Consignes de l'exercice
1 - Relevez toutes les personnes désignées par leur nom propre dans le passage sur Périclès.
2 - D'après le passage sur Périclès, pourquoi Périclès priait-il les dieux avant de monter à la tribune ? Répondez en une à trois phrases.
3 - Rédigez la suite du passage sur Périclès à partir de sa dernière phrase.

Périclès (449-429 av. J.C.)

Périclès : son caractère et son éloquence (449-429 av. J.C.)

Périclès naquit en 494 avant J.C. Son père était Xanthippe, qui avait vaincu les Perses à Mycale. La nature lui avait accordé tous les dons de l’intelligence, et il eut encore les maîtres les plus illustres qui lui apprirent, avec toute la science de ce temps, l’art difficile de se gouverner soi-même. Jamais, en effet, on ne le vit agir par mouvements soudains, mais avec calme et prudence. Tout était pour lui sujet de réflexion. « Il ne monta pas une fois à la tribune », dit Plutarque, « sans prier les dieux de ne laisser échapper de sa bouche aucune parole qui ne fût utile à la question qu’il allait traiter ».

Données extraites
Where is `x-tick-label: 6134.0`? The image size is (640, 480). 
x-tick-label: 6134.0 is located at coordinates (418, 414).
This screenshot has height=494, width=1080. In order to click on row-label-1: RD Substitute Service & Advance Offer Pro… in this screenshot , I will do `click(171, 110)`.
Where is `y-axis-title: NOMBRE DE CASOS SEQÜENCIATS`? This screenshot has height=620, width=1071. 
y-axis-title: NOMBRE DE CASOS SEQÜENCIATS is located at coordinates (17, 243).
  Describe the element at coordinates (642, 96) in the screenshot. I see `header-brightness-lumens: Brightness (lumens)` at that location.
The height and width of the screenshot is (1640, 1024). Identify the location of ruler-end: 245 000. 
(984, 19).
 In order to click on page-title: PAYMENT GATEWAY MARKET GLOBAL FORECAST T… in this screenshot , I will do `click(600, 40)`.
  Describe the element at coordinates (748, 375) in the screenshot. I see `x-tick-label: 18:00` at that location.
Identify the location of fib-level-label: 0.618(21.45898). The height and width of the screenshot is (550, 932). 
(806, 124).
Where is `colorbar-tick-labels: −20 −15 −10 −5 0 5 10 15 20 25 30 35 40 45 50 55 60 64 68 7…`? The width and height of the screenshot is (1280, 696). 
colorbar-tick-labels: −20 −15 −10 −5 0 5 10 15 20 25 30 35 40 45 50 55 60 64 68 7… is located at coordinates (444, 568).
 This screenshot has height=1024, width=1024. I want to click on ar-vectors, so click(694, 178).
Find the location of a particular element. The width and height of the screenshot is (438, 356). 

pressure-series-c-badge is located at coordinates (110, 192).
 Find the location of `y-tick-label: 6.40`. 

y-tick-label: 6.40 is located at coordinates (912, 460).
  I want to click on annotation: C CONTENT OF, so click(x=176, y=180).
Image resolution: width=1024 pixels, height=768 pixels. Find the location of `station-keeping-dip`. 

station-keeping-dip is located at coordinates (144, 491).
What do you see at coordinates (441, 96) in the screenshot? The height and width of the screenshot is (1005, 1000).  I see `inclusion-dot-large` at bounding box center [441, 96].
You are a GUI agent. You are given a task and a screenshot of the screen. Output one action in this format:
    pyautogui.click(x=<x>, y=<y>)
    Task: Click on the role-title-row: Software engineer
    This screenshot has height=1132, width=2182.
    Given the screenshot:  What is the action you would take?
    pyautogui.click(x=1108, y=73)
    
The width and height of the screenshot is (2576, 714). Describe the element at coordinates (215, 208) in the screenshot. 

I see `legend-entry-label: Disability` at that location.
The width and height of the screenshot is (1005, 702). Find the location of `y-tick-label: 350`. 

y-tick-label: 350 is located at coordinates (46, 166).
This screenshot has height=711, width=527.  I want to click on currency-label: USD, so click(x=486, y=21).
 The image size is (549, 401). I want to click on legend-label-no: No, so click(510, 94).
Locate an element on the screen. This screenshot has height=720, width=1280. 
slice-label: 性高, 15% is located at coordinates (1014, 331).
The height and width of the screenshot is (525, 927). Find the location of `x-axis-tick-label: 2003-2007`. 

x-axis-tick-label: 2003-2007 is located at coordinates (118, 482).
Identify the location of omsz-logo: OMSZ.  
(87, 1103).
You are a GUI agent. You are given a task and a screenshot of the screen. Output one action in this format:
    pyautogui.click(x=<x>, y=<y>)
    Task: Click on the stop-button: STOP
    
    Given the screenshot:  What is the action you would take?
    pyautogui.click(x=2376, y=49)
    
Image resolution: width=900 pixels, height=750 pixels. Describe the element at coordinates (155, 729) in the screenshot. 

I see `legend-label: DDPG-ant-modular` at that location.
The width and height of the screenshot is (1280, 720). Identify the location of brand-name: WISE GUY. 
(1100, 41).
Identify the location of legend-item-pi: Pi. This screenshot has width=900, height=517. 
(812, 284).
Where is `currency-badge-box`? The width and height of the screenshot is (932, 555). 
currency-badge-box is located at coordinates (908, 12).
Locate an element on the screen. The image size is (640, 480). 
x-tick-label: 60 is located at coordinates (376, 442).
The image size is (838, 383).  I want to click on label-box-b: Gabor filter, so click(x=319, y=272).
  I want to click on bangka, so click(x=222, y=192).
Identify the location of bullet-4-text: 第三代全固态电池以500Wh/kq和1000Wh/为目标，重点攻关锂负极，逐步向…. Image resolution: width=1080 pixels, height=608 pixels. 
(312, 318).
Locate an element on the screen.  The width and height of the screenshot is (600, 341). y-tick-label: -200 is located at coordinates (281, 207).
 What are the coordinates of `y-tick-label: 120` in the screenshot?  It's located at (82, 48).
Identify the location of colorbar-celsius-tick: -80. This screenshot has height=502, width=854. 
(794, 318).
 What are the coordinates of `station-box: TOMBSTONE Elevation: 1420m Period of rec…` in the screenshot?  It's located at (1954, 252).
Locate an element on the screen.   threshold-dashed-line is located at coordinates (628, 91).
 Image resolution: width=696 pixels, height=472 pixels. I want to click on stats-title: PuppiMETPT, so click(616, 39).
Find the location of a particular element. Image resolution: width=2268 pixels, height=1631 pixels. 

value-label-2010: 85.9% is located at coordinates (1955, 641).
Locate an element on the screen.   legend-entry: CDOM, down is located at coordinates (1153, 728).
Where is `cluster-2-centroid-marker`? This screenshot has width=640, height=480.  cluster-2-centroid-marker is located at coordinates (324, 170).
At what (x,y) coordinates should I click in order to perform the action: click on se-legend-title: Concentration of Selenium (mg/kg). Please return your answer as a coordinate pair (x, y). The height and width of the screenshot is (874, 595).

Corrigé
1 - Périclès, Xanthippe, Plutarque

2 - Selon Plutarque, Périclès demandait aux dieux de ne laisser échapper de sa bouche aucune parole qui ne soit pas utile à la question qu'il allait traiter.

3 -
Il ne se prodiguait pas; « comme la galère salaminienne1, que l’on gardait à Athènes pour les grandes solennités, » il ne paraissait en public que dans les grandes occasions. Mais alors il déployait une éloquence que l’on comparait à la foudre et aux éclairs, qui éblouissent et qui frappent. A ce grand art de la parole, il joignait beaucoup d’adresse et de vigueur dans la discussion. « Quand je l’ai terrassé et que je le tiens sous moi », disait un de ses adversaires, « il s’écrie qu’il n’est pas vaincu et le persuade à tous. » La grâce se retrouvait aussi dans son éloquence : « Notre jeunesse a péri dans le combat », disait-il un jour, « l’année a perdu son printemps. »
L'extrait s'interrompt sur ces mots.